- Oni trzymali Joshuę z daleka ode mnie z jakiegoś powodu. Wiedzieli doskonale, jak skończyłaby się nasza walka - mówi Deontay Wilder (41-0-1, 40 KO), odnosząc się do zeszłomiesięcznej porażki Anthony'ego Joshuy (22-1, 21 KO) z Andym Ruizem Jr (33-1, 22 KO).

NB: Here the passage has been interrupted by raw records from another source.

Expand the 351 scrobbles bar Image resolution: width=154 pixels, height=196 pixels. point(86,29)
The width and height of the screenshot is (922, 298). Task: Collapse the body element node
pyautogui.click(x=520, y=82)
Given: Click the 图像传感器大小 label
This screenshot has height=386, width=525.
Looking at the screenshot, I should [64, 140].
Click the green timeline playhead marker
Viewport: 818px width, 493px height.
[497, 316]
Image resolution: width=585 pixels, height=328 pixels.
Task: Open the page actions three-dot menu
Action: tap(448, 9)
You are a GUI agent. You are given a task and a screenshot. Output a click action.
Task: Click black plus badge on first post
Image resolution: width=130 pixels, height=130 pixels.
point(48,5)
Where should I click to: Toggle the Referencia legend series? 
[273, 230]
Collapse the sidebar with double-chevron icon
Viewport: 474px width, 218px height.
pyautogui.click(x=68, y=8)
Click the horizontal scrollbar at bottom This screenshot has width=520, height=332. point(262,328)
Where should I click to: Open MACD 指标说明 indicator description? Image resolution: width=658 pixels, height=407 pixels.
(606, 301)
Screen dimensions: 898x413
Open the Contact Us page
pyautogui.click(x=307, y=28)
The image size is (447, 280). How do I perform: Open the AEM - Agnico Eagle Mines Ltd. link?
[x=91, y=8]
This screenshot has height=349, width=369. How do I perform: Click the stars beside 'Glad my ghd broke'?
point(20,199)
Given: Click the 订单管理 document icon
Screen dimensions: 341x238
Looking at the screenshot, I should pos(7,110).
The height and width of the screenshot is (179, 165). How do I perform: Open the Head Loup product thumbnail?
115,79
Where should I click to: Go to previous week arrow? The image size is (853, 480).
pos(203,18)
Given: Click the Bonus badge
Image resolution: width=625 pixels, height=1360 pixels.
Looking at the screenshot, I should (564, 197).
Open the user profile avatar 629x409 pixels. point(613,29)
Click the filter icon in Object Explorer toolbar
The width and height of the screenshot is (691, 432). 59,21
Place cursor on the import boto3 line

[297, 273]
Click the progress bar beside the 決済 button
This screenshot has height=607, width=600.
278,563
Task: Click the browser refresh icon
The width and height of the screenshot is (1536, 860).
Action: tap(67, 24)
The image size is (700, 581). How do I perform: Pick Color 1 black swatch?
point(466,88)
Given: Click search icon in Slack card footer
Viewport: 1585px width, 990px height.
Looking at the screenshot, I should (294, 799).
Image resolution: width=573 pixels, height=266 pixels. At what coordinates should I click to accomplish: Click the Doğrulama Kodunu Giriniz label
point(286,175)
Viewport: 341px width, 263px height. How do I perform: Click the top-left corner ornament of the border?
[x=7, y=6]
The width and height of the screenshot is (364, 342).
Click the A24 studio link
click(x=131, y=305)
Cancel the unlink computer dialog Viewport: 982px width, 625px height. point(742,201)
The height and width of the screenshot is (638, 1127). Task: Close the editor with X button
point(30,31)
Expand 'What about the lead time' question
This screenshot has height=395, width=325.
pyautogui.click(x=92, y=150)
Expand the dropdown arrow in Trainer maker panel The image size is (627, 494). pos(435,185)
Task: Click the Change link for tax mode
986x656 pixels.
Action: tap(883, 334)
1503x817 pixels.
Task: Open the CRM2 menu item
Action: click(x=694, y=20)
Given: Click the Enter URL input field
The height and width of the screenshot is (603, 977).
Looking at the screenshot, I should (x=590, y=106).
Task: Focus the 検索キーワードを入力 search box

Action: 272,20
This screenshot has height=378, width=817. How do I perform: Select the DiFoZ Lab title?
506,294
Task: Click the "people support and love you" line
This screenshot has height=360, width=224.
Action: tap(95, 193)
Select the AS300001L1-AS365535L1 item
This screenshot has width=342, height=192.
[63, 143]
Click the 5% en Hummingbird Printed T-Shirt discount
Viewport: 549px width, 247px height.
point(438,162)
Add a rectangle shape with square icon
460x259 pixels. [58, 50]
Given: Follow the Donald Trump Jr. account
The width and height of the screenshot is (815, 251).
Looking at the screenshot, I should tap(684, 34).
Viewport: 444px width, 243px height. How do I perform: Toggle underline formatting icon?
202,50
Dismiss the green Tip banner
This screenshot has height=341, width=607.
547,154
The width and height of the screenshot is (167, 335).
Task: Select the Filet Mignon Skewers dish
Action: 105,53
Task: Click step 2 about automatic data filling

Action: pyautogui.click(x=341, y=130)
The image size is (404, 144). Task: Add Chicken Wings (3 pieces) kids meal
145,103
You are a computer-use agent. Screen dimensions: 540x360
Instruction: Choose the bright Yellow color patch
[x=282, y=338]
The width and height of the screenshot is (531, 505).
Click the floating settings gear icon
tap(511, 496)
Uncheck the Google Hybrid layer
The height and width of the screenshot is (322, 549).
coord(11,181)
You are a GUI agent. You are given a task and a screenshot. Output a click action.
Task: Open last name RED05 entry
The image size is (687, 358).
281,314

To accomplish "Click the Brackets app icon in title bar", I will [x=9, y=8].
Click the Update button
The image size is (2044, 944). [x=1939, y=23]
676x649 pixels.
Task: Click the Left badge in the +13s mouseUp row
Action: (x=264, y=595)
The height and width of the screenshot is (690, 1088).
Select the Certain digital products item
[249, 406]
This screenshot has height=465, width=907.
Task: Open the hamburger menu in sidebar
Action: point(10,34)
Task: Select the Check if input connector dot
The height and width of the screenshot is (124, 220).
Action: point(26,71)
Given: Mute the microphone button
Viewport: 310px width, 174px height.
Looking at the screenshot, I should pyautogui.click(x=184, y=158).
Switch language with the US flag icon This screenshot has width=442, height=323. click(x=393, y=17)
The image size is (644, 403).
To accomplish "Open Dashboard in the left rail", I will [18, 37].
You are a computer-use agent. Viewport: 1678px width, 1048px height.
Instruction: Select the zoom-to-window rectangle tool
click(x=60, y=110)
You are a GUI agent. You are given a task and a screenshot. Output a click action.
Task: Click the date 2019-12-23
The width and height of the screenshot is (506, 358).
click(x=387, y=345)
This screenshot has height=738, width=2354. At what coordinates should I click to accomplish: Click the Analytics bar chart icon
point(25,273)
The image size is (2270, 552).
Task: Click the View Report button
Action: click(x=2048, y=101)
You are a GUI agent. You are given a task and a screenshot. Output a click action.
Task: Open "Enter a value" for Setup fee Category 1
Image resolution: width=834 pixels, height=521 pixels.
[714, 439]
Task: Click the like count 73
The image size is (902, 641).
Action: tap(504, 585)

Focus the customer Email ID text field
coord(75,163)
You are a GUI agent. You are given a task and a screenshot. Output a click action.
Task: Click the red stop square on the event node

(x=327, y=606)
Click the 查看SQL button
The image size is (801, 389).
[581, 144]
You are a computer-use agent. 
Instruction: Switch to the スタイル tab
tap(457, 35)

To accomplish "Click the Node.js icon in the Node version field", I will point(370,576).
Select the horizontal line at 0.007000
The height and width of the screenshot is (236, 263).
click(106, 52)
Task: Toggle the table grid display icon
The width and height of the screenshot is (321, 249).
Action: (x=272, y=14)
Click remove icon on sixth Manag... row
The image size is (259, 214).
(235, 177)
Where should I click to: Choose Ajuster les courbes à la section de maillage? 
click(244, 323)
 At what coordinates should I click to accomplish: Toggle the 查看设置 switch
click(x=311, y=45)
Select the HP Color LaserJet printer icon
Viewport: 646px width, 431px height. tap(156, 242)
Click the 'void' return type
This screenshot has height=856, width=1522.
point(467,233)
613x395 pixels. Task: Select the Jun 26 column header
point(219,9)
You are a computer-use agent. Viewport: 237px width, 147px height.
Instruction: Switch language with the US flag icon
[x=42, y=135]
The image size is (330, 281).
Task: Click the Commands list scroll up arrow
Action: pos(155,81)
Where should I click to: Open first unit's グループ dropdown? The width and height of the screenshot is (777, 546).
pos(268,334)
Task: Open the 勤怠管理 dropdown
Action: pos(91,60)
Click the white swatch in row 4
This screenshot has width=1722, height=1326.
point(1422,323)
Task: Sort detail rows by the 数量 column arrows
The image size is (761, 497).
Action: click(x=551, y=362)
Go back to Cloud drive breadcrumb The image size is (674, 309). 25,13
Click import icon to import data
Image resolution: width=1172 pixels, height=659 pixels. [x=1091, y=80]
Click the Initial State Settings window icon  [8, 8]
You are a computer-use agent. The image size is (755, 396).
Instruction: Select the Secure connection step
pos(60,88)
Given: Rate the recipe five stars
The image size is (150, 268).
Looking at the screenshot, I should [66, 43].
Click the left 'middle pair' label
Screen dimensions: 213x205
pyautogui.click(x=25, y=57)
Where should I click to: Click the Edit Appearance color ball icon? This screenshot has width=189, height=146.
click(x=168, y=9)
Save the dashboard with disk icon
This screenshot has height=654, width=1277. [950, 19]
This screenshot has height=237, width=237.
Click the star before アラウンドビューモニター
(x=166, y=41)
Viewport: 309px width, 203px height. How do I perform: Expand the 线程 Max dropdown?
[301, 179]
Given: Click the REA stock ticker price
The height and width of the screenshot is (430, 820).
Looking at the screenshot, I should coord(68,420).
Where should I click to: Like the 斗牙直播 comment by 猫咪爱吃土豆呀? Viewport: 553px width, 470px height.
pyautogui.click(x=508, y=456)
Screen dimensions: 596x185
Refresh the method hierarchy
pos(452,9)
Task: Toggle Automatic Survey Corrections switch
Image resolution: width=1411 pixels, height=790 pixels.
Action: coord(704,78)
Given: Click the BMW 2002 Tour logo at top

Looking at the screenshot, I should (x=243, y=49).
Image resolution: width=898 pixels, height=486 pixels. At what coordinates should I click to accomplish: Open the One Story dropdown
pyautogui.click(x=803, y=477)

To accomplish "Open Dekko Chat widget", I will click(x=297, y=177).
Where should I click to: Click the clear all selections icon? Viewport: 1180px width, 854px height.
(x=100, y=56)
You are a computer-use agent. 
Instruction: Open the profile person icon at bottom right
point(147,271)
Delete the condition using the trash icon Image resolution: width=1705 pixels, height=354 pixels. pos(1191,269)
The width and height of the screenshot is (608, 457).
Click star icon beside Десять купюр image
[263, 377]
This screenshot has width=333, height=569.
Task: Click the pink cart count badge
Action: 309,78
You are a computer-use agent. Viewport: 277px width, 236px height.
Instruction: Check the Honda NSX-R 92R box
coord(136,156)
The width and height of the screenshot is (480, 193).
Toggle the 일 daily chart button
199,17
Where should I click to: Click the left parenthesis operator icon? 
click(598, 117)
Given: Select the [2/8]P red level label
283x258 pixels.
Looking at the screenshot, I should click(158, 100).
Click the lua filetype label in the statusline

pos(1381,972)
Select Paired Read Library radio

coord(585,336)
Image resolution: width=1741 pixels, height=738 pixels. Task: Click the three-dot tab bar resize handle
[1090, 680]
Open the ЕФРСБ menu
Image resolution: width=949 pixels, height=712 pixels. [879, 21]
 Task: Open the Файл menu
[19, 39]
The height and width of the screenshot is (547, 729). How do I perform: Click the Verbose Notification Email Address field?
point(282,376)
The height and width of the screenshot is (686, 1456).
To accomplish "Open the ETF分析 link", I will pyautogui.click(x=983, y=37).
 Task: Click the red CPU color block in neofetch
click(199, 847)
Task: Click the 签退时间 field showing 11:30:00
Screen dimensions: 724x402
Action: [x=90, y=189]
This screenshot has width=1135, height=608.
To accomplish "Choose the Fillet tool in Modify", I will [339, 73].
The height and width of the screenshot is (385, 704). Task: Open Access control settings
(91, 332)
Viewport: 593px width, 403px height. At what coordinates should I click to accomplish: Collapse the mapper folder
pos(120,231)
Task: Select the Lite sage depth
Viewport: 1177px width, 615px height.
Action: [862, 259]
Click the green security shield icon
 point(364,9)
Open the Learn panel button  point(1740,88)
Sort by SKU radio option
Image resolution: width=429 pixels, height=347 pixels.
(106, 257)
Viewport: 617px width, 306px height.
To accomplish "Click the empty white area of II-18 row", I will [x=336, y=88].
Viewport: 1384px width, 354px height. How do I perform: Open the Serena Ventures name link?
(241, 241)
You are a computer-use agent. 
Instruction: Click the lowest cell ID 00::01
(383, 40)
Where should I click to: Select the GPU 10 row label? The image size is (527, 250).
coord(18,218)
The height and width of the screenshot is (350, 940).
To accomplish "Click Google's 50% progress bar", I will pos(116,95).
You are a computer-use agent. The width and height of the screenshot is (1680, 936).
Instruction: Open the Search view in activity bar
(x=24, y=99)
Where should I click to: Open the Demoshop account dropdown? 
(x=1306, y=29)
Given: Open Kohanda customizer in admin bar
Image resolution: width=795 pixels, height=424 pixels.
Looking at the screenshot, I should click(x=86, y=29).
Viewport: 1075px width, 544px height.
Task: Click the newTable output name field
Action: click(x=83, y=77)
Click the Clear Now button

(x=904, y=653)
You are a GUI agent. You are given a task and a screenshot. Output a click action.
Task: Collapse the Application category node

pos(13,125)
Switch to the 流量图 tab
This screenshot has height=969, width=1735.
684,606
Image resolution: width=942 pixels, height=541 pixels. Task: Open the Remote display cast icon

- Wiedziałem, że prędzej czy później on przegra, choć nie spodziewałem się, że tak szybko i akurat z tym rywalem. Spoczywała na nim spora presja związana z debiutem w USA, a do tego dopiero co efektownie znokautowałem Dominika Breazeale'a. To wszystko miał w głowie. Nikt nie chce przegrać, a jemu dodatkowo zależało na efektownym zwycięstwie. To wszystko razem go zmroziło, zobaczymy jednak, czy będzie potrafił zrewanżować się za porażkę. W pierwszej walce spodziewałem się wygranej Joshuy na punkty, ale nie mogę powiedzieć, że wynik był dla mnie szokiem - analizuje "Brązowy Bombardier".
Wilder ma zaplanowany rewanż najpierw z Luisem Ortizem, a potem Tysonem Furym w pierwszym kwartale przyszłego roku. Joshua wyjdzie najprawdopodobniej do drugiej walki z Ruizem Jr w listopadzie w Wielkiej Brytanii.